Blue Jay Facts and Information
Introduction to Blue Jay
One of the most common birds in southern Canada and the east of the Rocky Mountains is the Blue Jay. It is one that offers plenty of sounds, gorgeous colors, and they are extremely popular both in the wild and as pets. They can range in shades of blue as well as in overall size. The location where they live and food resources affect their size when they are mature.
Blue Jay Description
The Blue Jay is a large sound bird. The tail is long and rounded. They are smaller than a Crow but larger than a Robin. They often have several shades of blue on their top and the feathers down the back. The beak is black and they have white or cream down the front and underneath the body. They tend to be about 9 to 12 inches long and offer a wingspan of 17 inches. They weigh only about 3 ounces. The females can be about 2 ounces in some regions.
Blue Jay Distribution
The forest is a common place for the Blue Jay. However, they will live just about anywhere that they can find enough food. They tend to be attracted to bird feeders and bird baths people offer in their backyards. They are found in North America and continue to increase their overall distribution. They create nests at the outer branches of trees that are about 10 feet above the ground.
Blue Jay Behavior
The Blue Jay is a very noisy bird and that is something that many people enjoy hearing. They can also copy the sounds of Hawks and other types of birds as well. They are very curious and intelligent creatures. During the early winter months they start a migration period so that they can find food and shelter. They can migrate in large flocks of 250.
What is very fascinating is that not all Blue Jays will go South for the winter. Some do one year but then choose not to the next. They are able to survive in cooler temperatures as long as they can find food. There is still plenty of research in place that is trying to determine why some of them migrate annually and others are sporadic about it.
Blue Jay Feeding
There are many sources of food for the Blue Jay. This includes worms, acorns, nuts, and berries. In captivity they have been seen using pieces of paper to bring in food pellets that have fallen outside of their cage. This is a very interesting process and one that further proves they are intelligent and able to problem solve.

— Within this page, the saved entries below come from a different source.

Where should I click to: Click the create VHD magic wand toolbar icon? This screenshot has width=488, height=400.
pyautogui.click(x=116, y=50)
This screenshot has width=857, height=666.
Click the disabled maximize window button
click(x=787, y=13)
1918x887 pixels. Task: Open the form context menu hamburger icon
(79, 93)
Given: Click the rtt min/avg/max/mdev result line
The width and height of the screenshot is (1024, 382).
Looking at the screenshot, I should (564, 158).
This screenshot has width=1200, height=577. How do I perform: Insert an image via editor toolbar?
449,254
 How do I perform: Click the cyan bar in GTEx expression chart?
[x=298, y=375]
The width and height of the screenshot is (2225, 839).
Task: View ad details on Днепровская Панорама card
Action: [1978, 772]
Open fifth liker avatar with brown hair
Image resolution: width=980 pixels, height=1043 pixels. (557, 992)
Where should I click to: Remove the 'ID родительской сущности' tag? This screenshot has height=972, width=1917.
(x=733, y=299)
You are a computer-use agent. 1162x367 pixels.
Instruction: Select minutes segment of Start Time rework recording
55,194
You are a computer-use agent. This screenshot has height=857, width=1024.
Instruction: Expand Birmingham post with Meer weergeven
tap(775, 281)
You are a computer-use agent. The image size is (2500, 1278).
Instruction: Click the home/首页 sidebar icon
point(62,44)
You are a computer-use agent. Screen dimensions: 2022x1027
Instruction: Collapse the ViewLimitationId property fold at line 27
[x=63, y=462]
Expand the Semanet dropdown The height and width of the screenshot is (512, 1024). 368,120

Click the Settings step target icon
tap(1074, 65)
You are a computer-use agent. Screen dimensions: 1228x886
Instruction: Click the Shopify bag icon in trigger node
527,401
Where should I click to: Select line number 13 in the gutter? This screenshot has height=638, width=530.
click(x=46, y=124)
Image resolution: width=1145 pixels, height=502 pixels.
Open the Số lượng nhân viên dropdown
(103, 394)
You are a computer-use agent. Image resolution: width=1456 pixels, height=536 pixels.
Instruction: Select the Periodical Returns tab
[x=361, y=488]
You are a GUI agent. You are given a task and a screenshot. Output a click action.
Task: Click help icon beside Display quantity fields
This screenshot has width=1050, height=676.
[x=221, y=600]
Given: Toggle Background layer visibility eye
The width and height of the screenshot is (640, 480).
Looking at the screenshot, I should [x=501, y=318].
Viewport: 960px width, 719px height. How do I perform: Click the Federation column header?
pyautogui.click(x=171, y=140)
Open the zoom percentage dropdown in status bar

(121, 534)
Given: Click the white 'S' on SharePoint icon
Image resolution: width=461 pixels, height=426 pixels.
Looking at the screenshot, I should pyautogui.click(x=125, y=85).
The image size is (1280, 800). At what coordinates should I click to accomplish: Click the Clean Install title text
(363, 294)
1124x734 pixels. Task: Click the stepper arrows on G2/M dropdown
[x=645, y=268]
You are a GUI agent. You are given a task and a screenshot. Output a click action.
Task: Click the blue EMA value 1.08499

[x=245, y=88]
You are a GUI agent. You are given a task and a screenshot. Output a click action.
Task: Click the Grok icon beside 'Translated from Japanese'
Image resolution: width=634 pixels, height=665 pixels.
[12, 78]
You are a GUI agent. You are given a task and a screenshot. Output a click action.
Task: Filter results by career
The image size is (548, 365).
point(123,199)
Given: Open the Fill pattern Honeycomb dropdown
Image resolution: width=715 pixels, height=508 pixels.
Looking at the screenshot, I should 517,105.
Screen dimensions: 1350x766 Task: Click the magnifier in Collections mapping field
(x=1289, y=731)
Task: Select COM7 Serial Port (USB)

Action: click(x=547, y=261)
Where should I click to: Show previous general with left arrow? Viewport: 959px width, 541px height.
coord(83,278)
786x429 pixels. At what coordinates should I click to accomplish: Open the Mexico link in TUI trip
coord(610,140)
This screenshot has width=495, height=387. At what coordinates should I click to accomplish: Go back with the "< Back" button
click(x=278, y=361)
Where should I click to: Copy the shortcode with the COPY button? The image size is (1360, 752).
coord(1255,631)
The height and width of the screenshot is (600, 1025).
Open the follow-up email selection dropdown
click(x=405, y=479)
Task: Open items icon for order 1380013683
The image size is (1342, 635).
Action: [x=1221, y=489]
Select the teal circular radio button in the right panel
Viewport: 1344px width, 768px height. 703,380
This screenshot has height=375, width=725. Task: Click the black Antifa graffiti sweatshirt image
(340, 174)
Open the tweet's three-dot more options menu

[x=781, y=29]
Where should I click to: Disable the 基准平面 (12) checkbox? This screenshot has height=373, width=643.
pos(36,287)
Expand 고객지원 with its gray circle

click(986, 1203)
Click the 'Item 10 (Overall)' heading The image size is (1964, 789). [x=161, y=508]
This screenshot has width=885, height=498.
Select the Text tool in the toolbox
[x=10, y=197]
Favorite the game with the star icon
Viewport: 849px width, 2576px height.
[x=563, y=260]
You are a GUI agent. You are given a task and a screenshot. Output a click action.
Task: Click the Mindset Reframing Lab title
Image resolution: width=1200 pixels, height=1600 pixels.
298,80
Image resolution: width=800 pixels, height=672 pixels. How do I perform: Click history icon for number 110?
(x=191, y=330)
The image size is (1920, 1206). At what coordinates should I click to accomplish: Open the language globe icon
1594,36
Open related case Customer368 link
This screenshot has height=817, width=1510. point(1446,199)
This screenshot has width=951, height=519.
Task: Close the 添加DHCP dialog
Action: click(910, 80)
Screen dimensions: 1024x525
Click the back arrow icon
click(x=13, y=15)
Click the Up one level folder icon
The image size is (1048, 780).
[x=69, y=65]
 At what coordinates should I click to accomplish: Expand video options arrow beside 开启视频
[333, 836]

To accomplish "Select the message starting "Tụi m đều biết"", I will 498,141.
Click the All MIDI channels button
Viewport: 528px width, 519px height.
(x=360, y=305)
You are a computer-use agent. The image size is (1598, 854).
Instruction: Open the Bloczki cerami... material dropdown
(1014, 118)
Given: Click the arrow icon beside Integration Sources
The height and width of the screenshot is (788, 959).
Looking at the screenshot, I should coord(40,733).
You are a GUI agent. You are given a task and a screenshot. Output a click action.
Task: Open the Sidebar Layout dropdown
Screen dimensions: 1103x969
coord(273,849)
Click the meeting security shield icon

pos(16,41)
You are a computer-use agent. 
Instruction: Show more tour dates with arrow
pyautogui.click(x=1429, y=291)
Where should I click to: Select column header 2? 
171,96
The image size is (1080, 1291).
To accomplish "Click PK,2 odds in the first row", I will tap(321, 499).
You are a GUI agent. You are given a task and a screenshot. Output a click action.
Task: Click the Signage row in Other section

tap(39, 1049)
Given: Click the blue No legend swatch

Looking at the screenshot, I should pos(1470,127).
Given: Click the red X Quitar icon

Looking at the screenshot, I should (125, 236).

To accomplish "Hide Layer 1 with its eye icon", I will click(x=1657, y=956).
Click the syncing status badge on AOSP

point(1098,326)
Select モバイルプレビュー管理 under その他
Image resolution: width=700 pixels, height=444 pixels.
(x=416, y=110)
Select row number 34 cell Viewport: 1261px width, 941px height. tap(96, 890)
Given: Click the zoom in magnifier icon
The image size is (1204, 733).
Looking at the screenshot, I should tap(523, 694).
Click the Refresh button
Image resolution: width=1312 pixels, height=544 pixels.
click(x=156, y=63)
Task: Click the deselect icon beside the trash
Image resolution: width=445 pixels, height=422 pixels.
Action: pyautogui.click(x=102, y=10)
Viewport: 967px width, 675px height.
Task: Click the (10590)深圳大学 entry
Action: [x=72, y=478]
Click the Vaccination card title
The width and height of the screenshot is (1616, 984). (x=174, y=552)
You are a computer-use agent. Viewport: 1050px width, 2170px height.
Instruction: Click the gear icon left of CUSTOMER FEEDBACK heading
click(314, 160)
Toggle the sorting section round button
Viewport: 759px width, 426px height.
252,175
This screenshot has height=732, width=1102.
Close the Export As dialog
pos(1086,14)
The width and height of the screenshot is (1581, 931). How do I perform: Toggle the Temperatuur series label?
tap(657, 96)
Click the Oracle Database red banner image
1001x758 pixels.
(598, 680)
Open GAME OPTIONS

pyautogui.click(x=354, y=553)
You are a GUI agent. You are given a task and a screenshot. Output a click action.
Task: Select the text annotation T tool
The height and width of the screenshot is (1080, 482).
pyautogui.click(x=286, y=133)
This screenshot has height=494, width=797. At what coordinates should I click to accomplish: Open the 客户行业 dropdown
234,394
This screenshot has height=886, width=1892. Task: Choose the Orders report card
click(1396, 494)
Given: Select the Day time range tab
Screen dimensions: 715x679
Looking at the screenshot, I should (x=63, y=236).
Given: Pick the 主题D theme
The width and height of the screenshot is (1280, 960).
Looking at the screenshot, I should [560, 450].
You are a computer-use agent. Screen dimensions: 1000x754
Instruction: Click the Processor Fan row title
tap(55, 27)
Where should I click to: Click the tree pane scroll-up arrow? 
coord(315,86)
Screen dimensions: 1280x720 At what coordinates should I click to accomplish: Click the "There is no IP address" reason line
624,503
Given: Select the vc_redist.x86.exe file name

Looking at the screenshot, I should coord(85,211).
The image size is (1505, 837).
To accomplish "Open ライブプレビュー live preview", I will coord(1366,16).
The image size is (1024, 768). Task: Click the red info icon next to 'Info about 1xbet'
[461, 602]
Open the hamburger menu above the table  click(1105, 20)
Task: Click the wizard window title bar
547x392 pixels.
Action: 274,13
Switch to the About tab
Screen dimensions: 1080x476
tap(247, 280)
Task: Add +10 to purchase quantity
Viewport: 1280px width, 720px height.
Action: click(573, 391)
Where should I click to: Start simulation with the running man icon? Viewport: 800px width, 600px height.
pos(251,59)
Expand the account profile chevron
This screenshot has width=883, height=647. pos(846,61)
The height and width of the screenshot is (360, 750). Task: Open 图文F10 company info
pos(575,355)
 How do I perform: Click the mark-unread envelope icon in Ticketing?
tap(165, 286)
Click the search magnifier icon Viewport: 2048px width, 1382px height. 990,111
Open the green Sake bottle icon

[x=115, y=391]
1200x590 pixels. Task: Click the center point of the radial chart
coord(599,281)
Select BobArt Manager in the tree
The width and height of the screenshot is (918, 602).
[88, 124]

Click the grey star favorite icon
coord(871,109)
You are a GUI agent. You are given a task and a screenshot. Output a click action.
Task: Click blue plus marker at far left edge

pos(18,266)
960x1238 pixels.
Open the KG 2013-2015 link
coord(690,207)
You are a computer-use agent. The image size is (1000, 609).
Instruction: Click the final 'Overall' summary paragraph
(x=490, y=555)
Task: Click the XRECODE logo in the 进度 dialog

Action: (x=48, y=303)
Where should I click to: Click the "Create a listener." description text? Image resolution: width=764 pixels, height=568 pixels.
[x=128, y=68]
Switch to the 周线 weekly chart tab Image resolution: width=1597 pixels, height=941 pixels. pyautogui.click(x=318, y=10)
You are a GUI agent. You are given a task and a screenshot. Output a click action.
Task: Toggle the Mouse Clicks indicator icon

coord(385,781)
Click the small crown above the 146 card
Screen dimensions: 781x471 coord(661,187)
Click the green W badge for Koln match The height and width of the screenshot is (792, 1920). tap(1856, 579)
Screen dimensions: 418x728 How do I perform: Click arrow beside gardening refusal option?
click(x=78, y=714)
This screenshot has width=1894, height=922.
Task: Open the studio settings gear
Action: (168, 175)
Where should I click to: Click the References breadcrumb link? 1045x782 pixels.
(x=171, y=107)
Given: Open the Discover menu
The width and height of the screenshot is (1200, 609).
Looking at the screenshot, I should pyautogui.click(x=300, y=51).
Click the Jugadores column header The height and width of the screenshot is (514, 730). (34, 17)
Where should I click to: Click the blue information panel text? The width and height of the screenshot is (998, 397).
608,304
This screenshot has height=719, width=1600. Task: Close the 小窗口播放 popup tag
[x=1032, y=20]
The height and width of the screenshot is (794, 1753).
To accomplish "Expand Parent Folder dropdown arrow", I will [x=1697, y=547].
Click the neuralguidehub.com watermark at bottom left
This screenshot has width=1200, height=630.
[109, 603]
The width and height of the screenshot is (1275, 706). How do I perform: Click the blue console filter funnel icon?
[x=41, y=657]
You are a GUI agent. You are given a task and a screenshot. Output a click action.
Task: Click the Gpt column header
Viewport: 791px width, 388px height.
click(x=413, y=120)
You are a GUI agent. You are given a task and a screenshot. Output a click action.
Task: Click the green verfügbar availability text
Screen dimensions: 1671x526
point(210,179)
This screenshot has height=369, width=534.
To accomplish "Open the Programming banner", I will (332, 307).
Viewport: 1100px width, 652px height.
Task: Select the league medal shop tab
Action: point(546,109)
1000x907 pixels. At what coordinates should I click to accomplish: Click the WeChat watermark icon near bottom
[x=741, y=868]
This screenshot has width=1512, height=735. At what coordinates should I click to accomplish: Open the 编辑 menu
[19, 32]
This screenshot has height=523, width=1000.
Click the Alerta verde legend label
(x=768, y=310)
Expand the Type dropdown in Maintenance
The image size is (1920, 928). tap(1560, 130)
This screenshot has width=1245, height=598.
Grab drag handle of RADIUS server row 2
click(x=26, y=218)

Sometimes they will consume the eggs of other birds in the wild. They will only do so when they are struggling to find enough food for them to survive on through their other resources.
Blue Jay Reproduction
The Blue Jay uses physical displays, dancing, and sounds to attract a mate. They often live in pairs and will create nests. The males will gather the materials and the females will build with it. The couples will usually stay as a pair their entire lives. Once there are eggs in the nest the female will do all the incubating. The male will go get her food and bring it back.
When the young arrive he will bring food for the female and for the young. When the young are a few weeks old the females will also start to bring back food for them. They young are curious and they will walk around in about a week to explore. They can fly when they are three weeks old and that is when they will leave the nest and make it on their own.